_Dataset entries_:
------

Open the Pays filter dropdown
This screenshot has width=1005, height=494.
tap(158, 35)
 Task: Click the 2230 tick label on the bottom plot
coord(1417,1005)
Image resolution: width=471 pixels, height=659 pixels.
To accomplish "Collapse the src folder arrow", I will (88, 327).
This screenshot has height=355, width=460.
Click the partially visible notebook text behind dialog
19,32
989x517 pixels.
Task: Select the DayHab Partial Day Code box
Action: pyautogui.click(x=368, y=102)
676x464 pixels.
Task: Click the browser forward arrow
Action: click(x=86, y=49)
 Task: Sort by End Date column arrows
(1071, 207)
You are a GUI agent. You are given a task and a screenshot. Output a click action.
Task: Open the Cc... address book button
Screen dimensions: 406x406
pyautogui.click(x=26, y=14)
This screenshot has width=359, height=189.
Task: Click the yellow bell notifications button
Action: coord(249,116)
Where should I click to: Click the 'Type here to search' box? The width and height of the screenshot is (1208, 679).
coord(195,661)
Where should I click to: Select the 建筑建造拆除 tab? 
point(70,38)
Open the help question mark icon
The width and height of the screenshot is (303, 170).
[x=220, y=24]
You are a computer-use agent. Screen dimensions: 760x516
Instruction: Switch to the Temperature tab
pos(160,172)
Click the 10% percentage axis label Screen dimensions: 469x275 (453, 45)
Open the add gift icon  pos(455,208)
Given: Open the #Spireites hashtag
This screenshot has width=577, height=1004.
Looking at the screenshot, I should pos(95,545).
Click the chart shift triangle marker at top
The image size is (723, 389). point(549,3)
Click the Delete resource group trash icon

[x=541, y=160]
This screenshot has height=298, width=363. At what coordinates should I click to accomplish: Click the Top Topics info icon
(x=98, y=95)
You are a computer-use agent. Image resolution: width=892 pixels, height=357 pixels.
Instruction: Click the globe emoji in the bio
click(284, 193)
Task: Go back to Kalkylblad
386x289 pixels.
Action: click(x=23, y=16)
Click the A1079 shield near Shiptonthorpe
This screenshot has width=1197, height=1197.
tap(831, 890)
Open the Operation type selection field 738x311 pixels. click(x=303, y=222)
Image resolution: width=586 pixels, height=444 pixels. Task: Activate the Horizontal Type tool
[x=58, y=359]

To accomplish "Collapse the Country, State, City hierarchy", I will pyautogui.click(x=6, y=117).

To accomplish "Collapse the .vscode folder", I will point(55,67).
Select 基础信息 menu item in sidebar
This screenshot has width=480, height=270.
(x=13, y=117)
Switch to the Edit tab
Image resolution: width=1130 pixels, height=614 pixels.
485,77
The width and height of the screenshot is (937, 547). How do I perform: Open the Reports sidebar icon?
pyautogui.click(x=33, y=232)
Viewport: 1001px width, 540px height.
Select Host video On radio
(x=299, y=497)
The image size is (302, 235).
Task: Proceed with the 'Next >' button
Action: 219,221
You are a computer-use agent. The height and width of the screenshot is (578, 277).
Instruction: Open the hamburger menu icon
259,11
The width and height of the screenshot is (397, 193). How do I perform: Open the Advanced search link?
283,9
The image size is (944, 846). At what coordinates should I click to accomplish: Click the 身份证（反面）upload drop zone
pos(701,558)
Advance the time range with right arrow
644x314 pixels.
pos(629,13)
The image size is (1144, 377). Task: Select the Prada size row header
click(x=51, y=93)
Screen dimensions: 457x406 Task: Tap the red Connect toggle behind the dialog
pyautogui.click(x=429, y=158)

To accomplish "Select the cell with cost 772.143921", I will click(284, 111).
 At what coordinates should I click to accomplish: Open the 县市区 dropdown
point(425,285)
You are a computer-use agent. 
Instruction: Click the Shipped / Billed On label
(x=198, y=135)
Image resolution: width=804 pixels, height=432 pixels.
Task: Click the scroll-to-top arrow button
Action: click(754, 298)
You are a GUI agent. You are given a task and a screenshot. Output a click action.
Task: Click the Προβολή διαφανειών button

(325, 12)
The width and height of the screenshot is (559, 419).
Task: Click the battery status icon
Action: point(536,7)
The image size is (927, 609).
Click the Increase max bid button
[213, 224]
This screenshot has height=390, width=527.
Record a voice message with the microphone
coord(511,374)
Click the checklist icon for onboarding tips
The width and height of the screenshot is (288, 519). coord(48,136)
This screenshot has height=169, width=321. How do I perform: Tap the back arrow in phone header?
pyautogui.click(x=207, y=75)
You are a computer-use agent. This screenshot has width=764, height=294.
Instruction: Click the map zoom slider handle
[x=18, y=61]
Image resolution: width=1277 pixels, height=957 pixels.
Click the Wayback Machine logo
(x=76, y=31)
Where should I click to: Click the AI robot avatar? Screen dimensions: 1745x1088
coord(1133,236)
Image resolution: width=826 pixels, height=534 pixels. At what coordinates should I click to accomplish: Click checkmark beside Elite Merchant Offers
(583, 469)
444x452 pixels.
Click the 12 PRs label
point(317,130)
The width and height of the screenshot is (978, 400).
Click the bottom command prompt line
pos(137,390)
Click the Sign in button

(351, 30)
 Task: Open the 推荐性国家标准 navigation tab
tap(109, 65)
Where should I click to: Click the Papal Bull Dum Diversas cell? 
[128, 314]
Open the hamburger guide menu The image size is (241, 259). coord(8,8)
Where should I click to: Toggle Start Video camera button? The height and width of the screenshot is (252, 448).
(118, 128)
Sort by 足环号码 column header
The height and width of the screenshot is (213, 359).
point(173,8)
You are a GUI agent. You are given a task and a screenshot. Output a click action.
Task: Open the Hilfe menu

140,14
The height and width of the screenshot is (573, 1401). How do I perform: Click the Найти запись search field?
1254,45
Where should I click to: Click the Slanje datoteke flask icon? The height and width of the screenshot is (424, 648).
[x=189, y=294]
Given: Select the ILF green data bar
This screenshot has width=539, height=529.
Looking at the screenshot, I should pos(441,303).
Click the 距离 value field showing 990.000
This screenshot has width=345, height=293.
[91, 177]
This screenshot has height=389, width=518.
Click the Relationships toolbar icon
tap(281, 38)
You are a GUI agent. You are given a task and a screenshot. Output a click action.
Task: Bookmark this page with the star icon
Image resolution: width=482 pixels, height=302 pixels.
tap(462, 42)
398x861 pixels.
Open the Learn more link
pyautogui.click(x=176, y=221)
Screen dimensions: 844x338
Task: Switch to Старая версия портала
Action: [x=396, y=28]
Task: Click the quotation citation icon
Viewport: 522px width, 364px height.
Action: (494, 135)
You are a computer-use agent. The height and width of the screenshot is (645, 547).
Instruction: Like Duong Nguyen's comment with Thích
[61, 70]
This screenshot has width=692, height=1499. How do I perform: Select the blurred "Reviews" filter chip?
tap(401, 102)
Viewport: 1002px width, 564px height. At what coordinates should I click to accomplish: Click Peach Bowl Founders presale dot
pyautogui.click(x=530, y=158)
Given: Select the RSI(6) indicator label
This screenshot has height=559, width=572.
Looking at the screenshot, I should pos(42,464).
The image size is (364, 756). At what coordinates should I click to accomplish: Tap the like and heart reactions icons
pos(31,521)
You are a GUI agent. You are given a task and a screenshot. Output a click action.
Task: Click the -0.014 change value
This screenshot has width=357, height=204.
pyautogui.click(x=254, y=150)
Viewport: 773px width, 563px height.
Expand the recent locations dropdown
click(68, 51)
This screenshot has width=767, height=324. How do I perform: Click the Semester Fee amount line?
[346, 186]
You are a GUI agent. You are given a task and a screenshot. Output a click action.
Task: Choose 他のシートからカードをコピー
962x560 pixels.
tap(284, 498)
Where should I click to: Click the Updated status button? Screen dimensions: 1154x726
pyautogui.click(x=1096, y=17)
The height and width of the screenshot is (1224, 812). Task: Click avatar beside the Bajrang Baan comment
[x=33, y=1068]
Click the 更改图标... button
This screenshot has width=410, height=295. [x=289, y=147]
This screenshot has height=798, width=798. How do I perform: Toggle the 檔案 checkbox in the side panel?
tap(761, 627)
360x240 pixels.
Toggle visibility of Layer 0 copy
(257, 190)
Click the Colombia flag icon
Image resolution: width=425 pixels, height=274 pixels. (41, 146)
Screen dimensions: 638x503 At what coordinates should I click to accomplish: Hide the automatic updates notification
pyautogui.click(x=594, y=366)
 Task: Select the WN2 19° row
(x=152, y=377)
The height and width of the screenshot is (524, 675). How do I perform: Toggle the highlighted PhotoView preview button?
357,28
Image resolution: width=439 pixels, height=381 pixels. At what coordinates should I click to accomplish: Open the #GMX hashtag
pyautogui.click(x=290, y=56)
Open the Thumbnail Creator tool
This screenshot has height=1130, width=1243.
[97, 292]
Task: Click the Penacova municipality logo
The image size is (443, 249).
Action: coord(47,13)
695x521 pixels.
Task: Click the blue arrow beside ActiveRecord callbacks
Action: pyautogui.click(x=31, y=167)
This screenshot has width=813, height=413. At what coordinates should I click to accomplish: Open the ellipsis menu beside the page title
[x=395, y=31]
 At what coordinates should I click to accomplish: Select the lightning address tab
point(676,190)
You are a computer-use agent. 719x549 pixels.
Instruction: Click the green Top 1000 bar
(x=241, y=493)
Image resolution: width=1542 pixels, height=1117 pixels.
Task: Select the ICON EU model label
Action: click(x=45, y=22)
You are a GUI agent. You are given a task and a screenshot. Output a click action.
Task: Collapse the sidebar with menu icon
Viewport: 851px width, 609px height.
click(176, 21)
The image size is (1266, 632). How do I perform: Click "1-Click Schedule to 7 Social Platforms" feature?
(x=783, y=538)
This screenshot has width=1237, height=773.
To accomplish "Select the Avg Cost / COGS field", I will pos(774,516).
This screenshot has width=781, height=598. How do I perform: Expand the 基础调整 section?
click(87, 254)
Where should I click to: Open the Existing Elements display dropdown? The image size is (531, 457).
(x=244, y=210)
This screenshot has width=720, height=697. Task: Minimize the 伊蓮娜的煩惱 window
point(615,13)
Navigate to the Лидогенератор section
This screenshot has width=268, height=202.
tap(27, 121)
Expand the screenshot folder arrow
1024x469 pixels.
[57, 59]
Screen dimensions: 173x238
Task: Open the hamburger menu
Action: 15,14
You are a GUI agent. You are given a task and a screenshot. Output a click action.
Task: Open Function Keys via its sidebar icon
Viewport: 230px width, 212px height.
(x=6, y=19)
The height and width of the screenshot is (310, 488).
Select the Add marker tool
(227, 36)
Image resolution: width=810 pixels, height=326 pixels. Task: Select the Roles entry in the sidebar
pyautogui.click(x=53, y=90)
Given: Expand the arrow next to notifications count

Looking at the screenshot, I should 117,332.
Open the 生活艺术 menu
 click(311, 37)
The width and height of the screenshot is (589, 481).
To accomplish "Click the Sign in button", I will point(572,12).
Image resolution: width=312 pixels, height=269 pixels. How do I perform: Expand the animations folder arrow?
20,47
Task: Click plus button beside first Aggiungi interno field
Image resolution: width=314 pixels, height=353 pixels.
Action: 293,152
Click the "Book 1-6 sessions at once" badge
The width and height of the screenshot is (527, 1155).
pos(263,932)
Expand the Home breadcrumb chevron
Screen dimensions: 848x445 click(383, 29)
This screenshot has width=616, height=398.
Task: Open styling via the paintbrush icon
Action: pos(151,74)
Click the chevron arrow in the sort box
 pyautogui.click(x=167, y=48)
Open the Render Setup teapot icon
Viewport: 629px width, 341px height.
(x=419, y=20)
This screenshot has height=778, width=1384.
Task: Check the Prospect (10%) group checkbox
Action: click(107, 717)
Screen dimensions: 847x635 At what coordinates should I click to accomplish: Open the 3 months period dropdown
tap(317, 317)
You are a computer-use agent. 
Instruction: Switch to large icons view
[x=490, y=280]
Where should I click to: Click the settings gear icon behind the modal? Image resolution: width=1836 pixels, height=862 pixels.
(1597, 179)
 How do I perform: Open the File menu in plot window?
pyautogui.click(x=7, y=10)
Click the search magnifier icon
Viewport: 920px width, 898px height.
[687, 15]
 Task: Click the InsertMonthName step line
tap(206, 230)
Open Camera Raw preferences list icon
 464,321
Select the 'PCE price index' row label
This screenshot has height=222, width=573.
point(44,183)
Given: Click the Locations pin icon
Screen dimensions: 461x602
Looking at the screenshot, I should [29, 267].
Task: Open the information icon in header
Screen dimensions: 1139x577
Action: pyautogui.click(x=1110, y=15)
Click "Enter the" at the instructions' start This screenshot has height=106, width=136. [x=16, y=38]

------

In the reply, include exactly the lines from the beginning of the entries above through the line holding "Given: Open the #Spireites hashtag", and nothing besides.

Open the Pays filter dropdown
This screenshot has width=1005, height=494.
tap(158, 35)
 Task: Click the 2230 tick label on the bottom plot
coord(1417,1005)
Image resolution: width=471 pixels, height=659 pixels.
To accomplish "Collapse the src folder arrow", I will (88, 327).
This screenshot has height=355, width=460.
Click the partially visible notebook text behind dialog
19,32
989x517 pixels.
Task: Select the DayHab Partial Day Code box
Action: pyautogui.click(x=368, y=102)
676x464 pixels.
Task: Click the browser forward arrow
Action: click(x=86, y=49)
 Task: Sort by End Date column arrows
(1071, 207)
You are a GUI agent. You are given a task and a screenshot. Output a click action.
Task: Open the Cc... address book button
Screen dimensions: 406x406
pyautogui.click(x=26, y=14)
This screenshot has width=359, height=189.
Task: Click the yellow bell notifications button
Action: coord(249,116)
Where should I click to: Click the 'Type here to search' box? The width and height of the screenshot is (1208, 679).
coord(195,661)
Where should I click to: Select the 建筑建造拆除 tab? 
point(70,38)
Open the help question mark icon
The width and height of the screenshot is (303, 170).
[x=220, y=24]
You are a computer-use agent. Screen dimensions: 760x516
Instruction: Switch to the Temperature tab
pos(160,172)
Click the 10% percentage axis label Screen dimensions: 469x275 (453, 45)
Open the add gift icon  pos(455,208)
Given: Open the #Spireites hashtag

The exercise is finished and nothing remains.